> _Consigne_:
Comptez les lignes des enregistrements ci-dessous qui contiennent le mot « Divers ». Donnez seulement le nombre.

+---+

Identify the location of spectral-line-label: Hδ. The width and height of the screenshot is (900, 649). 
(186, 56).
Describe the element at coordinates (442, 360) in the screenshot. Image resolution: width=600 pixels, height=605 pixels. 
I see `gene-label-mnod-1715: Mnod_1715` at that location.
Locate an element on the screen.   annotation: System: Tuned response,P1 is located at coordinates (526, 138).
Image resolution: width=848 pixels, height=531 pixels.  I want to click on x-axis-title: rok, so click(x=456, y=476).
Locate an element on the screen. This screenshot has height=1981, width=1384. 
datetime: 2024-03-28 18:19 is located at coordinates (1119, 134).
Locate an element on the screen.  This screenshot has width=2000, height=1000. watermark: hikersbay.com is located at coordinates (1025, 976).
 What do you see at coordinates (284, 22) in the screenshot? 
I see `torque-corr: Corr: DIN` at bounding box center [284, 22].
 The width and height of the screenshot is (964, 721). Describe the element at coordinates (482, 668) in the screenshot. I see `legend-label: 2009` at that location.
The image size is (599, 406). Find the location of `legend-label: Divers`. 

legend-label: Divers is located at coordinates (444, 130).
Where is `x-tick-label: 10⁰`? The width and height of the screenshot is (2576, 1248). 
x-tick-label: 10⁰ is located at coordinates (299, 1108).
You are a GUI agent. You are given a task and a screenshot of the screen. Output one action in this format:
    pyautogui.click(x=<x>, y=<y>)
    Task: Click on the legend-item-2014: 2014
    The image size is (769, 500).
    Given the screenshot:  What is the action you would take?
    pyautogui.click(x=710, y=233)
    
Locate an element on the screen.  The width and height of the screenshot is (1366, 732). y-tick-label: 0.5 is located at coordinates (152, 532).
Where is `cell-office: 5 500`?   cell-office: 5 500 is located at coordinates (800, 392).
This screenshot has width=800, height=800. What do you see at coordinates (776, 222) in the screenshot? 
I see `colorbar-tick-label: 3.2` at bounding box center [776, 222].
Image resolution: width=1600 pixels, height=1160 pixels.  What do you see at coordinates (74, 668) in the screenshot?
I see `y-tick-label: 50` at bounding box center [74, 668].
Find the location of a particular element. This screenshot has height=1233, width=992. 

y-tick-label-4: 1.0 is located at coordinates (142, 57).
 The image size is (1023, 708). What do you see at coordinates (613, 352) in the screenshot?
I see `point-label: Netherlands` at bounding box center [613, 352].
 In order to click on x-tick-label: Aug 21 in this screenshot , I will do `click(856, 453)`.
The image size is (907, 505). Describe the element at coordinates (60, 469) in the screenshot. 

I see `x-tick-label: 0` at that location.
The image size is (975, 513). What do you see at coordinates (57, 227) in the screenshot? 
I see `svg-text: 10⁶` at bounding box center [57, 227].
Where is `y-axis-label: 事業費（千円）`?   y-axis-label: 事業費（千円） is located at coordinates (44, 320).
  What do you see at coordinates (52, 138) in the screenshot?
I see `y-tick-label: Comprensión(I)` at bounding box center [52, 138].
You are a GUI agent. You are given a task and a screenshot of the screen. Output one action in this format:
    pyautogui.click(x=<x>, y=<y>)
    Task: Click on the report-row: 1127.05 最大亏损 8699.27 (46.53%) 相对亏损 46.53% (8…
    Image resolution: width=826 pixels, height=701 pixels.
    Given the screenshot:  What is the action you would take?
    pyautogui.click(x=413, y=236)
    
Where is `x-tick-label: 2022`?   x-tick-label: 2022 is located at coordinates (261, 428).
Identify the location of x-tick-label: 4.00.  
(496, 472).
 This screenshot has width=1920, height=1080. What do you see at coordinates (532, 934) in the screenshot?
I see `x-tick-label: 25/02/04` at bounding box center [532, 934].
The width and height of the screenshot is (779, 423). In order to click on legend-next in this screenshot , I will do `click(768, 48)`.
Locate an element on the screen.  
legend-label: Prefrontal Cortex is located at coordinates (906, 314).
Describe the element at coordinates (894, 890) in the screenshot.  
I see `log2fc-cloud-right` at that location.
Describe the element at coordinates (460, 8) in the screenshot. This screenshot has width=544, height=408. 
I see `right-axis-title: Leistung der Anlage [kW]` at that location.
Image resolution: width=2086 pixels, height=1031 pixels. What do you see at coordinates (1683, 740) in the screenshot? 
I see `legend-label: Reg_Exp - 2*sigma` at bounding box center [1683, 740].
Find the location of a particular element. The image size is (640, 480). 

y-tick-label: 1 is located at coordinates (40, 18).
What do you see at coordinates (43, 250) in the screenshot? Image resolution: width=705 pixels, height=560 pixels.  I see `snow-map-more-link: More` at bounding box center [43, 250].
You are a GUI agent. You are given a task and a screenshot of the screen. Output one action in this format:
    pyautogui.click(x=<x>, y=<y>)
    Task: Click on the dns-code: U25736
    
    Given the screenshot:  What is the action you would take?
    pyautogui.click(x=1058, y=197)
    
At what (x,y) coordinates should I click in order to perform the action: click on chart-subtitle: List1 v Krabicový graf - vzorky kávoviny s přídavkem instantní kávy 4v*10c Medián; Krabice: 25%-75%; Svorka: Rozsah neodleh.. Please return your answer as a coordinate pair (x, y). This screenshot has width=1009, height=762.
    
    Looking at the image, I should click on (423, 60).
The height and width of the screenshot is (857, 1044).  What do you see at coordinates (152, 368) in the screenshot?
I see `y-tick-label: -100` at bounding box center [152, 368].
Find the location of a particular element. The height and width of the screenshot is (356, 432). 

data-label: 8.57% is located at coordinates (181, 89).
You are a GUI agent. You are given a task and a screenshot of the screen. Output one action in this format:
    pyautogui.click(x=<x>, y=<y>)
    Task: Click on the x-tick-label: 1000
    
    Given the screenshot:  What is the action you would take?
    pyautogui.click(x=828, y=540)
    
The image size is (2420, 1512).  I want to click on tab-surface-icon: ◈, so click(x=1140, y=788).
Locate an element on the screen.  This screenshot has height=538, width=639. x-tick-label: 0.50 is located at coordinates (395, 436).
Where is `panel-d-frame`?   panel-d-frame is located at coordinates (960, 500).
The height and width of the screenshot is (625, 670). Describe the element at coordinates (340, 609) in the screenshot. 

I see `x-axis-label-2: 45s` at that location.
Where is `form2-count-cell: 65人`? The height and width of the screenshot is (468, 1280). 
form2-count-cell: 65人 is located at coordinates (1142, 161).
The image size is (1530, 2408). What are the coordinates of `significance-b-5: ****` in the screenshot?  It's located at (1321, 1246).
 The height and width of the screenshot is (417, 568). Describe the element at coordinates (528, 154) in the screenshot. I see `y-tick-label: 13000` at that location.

+---+

> _Solution_:
2